To convert the given equation into the standard form of a circle, we use the method of completing the square for the x terms and y terms:
First, group the x terms and y terms: $$ (x^2-2x) + (y^2-4y) + 1 = 0 $$
To complete the square for $$ x^2-2x $$, we add $$ (\frac{-2}{2})^2 = (-1)^2 = 1 $$.
To complete the square for $$ y^2-4y $$, we add $$ (\frac{-4}{2})^2 = (-2)^2 = 4 $$.
We add these values to both sides of the equation, or equivalently, add and subtract them on the same side:
$$ (x^2-2x+1) + (y^2-4y+4) + 1 - 1 - 4 = 0 $$
Now, factor the perfect square trinomials:
$$ (x-1)^2 + (y-2)^2 - 4 = 0 $$
Move the constant to the right side of the equation:
$$ (x-1)^2 + (y-2)^2 = 4 $$
From this standard form, we can identify that the center of the circle (h,k) is (1, 2) and the radius r is the square root of 4, which is $$ r = \sqrt{4} = 2 $$.

**step3** Understanding tangents parallel to the y-axis

A tangent line is a straight line that touches the curve at exactly one point. If a tangent line is parallel to the y-axis, it means the line is a vertical line.
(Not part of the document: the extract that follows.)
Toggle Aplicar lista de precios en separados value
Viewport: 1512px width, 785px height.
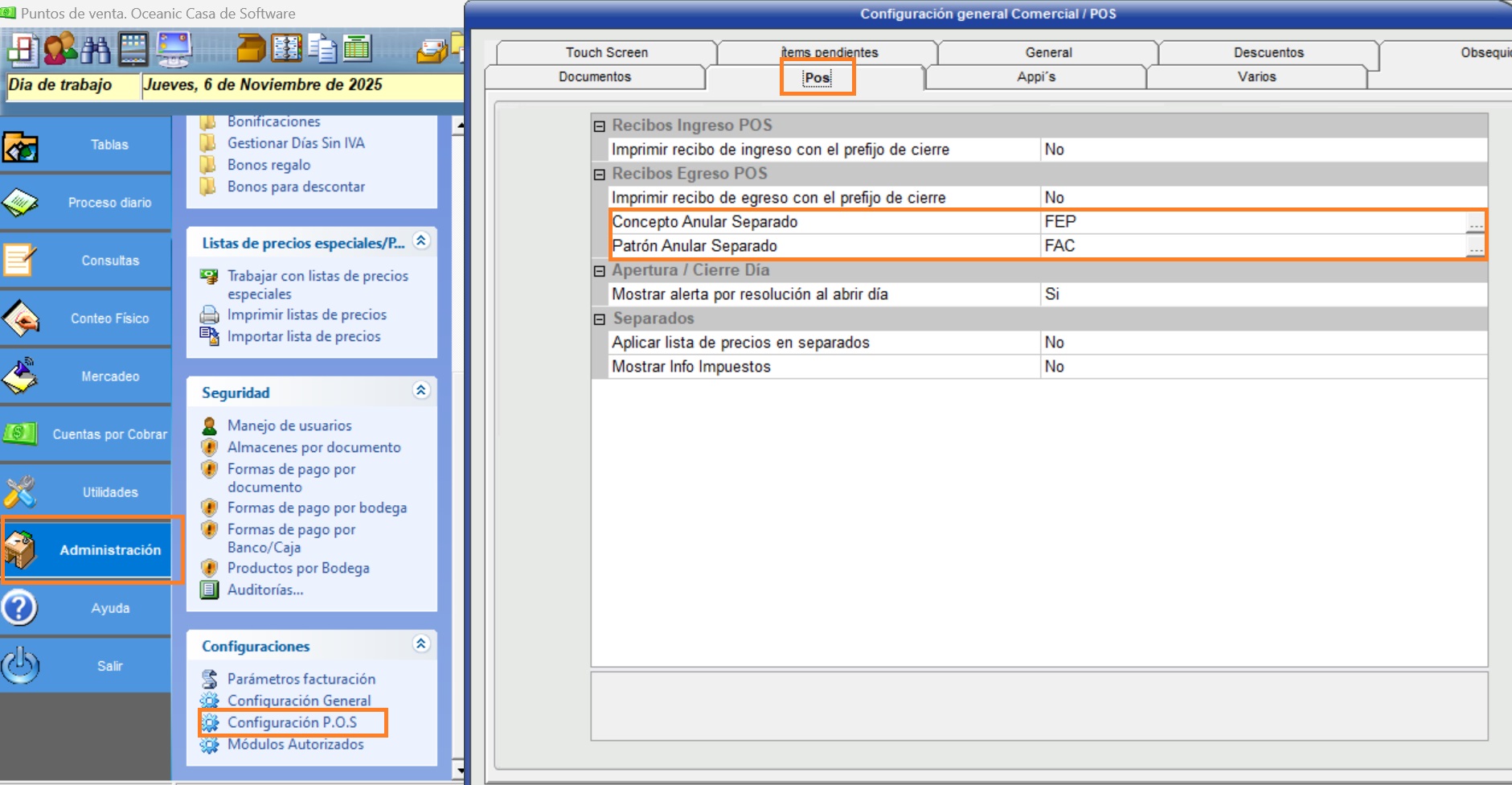1262,343
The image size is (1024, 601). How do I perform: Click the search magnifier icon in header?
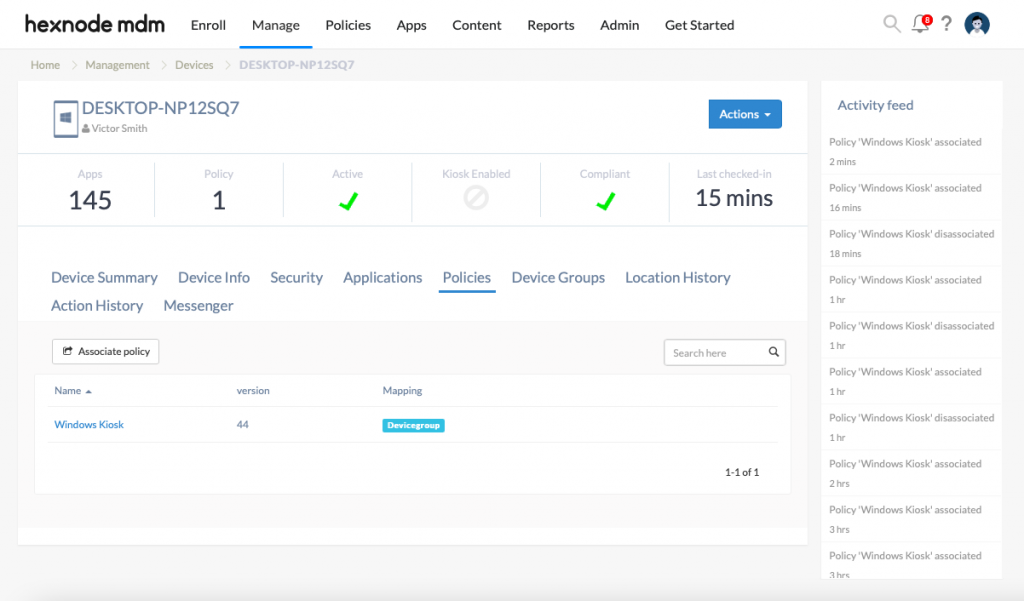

For a circle, vertical tangent lines occur at the points where the circle reaches its extreme left and extreme right positions along the x-axis.

**step4** Finding the x-coordinates of the extreme points

The center of the circle is at x = 1. Since the radius is 2, the circle extends 2 units to the left and 2 units to the right from its center.
The x-coordinate of the leftmost point (where a vertical tangent touches) will be:
$$ x_{left} = \text{center_x} - \text{radius} = 1 - 2 = -1 $$
The x-coordinate of the rightmost point (where a vertical tangent touches) will be:
$$ x_{right} = \text{center_x} + \text{radius} = 1 + 2 = 3 $$
These are the x-coordinates where the tangent lines are vertical (parallel to the y-axis).

**step5** Finding the corresponding y-coordinates

For both the leftmost and rightmost points, the y-coordinate will be the same as the y-coordinate of the center, because these points lie on the horizontal line passing through the center of the circle.
The y-coordinate of the center is 2.
So, for $$ x = -1 $$, the corresponding y-coordinate is 2. This gives the point (-1, 2).
For $$ x = 3 $$, the corresponding y-coordinate is 2. This gives the point (3, 2).

**step6** Stating the final answer

Therefore, the points on the curve $$ x^2+y^2-2x-4y+1=0 $$ where the tangents are parallel to the y-axis are (-1, 2) and (3, 2).